Svehla's last years in office were clouded by his illness after late 1927 and he was forced to resign in early 1929. By not naming a successor, he effectively left the Republican party without an adequate replacement. But the Agrarians continued to play an active role in forming all the governments until the time of the Munich crisis of 1938.
Miller argues that the willingness of Svehla and other politicians to find common ground on overall policy made the difference. Thus due credit also belongs to other politicians, but they looked to Svehla to broker the deals. While they might disagree on specific issues, a belief in democracy and the need to compromise set Czechoslovak politicians apart from their counterparts in other parts of Central and Eastern Europe. Perhaps Czech agrarian politician Karel Viskovsky characterized Svehla best when he termed him "a man of compromise," who "remained uncompromising when it came to things concerning democracy."(p. 171)
There are but a few minor errors in Miller's book: an errant "e" on page 7 and an "m" on page 158. Probably the most glaring error occurs on page 10, where he incorrectly dates the involvement of Hlinka's People's Party in the government coalition as beginning in 1929. In fact, Svehla pulled the Slovak populists into the coalition after the 1925 elections. The author does get it correct later in the text on page 148, but forgot to correct the earlier mistake. Readers should be aware of this. Most of the text flows fairly smoothly, although the reader's endurance can be tested when short biographical descriptions of various politicians follow one another in succession.

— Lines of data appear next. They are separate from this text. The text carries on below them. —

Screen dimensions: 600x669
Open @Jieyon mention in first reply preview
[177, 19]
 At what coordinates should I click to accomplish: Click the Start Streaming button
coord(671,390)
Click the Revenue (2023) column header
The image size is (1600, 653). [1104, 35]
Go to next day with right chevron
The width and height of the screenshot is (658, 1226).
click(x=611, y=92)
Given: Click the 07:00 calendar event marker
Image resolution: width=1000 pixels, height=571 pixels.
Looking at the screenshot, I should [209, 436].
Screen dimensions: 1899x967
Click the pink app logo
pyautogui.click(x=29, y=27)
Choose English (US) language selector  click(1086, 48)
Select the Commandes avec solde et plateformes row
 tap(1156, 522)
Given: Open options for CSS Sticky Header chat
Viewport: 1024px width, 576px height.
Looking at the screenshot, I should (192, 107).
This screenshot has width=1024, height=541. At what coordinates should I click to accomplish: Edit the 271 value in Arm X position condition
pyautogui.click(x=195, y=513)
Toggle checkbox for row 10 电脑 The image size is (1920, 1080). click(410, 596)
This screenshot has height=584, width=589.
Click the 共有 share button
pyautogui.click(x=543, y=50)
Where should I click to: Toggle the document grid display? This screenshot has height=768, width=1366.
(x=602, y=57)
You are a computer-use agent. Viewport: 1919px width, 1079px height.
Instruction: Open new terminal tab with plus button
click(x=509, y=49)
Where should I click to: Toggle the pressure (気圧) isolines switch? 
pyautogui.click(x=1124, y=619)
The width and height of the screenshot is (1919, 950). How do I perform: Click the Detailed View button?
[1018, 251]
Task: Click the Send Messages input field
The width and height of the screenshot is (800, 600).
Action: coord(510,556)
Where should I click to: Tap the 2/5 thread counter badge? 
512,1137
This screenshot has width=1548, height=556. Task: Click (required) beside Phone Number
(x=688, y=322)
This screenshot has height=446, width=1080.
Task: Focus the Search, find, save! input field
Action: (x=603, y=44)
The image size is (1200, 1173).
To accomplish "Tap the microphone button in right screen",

The book is also plagued by wordy end notes. This was a result of the publisher requiring that the author have one note per paragraph. On the down side, it forces the reader to wade through a wad of information when perusing the end notes. But most studies have their tedious spots. The academic need for the information outweighs difficulties in reading such passages. Perhaps an appendix with biographies of significant individuals would have allowed the text to flow smoother in a few places.
In researching the study, Miller made use mainly of newspapers and archives located in Prague such as the Archive of the National Museum, the Prague City Archive, the State Central Archive, and the archives of Masaryk and Benes. He also looked at police reports from the regional archive in Brno as well as the Viennese documents from the Prague embassy. Although he utilized Slovak secondary sources on the Republican party and the Slovak agrarian political movement, he did not look into agrarian newspapers or archival sources from Slovakia or Ruthenia. If anything, these are the weakest part of the study. Nonetheless, Miller does pay attention to Slovakia and the influential role that ambitious Slovak politicians such as Milan Hodza played in the Republican party. As intended, the book also focuses on the party leadership rather than rank-and-file party members or the electorate, particularly at the local level. These of course present opportunities for future research.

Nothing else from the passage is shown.